The Intellectual Life of the Early Renaissance Artist
Title | The Intellectual Life of the Early Renaissance Artist PDF eBook |
Author | Francis Ames-Lewis |
Publisher | Yale University Press |
Pages | 340 |
Release | 2002-01-01 |
Genre | Art |
ISBN | 9780300092950 |
At the beginning of the fifteenth century, painters and sculptors were seldom regarded as more than artisans and craftsmen, but within little more than a hundred years they had risen to the status of "artist." This book explores how early Renaissance artists gained recognition for the intellectual foundations of their activities and achieved artistic autonomy from enlightened patrons. A leading authority on Renaissance art, Francis Ames-Lewis traces the ways in which the social and intellectual concerns of painters and sculptors brought about the acceptance of their work as a liberal art, alongside other arts like poetry.

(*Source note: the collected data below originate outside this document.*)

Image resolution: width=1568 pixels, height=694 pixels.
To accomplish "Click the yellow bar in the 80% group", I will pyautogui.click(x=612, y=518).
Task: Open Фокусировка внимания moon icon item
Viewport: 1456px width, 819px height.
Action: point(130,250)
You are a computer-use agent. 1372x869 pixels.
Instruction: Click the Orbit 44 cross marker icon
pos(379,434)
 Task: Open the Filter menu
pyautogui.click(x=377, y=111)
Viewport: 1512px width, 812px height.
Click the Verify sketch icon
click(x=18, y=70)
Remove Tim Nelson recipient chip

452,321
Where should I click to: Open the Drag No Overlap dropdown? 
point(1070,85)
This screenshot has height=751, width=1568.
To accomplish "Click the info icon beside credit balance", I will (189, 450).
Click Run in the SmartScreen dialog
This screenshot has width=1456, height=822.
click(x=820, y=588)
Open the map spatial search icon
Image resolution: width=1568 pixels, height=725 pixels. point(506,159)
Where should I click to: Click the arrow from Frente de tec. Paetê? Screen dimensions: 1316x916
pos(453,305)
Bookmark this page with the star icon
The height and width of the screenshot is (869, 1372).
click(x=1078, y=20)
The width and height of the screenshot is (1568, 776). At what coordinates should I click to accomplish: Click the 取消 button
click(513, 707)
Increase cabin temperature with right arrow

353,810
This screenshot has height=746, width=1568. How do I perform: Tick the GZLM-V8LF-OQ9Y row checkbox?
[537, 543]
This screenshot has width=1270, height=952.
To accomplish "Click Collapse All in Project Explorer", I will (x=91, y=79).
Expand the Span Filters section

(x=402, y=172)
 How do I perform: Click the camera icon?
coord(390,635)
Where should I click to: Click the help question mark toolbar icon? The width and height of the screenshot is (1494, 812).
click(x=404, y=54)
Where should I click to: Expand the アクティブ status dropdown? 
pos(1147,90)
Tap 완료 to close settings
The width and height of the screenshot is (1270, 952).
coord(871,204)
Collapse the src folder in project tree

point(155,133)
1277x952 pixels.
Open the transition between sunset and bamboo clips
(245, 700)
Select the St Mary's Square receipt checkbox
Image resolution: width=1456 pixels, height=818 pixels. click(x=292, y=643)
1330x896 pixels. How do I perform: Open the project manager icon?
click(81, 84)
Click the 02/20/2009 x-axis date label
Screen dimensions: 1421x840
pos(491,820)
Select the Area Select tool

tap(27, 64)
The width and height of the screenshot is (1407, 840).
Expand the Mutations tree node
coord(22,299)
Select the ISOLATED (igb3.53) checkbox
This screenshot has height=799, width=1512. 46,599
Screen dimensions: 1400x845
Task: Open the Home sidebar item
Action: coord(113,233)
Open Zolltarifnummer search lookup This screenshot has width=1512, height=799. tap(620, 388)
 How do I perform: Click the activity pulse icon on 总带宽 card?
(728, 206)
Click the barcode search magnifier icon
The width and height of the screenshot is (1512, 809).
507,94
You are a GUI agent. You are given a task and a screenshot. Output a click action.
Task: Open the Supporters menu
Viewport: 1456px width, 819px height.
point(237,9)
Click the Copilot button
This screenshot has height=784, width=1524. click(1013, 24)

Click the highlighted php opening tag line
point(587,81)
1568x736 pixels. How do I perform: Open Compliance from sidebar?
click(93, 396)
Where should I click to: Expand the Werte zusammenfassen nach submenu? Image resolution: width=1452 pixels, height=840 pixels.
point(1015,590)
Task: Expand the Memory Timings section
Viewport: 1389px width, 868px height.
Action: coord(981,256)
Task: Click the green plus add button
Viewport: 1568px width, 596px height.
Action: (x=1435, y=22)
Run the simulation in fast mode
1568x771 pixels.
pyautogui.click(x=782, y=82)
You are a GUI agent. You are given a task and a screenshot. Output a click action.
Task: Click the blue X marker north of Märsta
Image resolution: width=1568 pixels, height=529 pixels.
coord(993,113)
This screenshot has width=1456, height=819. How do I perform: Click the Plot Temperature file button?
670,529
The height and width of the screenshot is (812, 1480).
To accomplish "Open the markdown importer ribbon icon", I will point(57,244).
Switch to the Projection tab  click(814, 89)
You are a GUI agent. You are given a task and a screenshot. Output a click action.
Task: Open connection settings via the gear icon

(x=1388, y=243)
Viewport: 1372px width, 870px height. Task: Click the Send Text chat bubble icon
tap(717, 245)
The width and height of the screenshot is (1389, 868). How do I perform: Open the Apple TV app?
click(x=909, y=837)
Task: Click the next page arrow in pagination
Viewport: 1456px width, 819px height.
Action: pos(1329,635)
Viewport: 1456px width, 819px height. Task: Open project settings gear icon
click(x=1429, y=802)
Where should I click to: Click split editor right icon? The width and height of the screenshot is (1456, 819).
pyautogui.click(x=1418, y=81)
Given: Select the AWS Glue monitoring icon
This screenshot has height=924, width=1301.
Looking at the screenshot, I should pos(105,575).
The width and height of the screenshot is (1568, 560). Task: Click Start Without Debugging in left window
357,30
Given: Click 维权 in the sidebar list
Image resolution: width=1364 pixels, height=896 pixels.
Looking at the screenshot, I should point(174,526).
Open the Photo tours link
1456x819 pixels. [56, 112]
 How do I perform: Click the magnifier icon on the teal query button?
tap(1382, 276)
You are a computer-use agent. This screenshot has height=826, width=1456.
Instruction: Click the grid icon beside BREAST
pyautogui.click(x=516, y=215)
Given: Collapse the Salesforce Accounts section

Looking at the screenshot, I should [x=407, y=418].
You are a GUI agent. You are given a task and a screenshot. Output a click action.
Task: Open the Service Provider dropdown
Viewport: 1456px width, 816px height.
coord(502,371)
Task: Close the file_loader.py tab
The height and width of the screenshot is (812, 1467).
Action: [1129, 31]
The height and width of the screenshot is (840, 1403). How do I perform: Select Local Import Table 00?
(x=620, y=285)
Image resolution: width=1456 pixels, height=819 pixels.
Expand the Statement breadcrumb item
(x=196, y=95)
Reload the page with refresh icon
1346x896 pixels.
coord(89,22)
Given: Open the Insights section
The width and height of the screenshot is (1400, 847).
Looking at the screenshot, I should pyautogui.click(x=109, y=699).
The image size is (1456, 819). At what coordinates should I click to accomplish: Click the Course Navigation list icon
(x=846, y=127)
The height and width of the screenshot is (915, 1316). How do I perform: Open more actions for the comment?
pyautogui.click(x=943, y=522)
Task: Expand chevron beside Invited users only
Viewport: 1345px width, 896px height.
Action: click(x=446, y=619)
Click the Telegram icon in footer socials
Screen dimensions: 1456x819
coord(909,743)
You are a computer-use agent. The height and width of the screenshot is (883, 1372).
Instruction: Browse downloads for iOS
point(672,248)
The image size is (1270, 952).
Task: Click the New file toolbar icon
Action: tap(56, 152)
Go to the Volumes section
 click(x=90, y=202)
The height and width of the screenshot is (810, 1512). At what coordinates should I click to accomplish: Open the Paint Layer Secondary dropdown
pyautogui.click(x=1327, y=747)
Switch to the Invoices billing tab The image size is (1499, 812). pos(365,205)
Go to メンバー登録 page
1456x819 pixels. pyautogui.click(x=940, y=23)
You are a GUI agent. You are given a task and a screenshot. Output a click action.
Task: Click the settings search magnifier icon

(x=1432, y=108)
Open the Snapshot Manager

He charts the development of the idea of the artist as a creative genius with a distinct identity and individuality. Ames-Lewis examines the various ways that Renaissance artists like Mantegna, Leonardo da Vinci, Raphael, and Dürer, as well as many other less well known painters and sculptors, pressed for intellectual independence. By writing treatises, biographies, poetry, and other literary works, by seeking contacts with humanists and literary men, and by investigating the arts of the classical past, Renaissance artists honed their social graces and broadened their intellectual horizons. They also experienced a growing creative confidence and self-awareness that was expressed in novel self-portraits, works created solely to demonstrate pictorial skills, and monuments to commemorate themselves after death.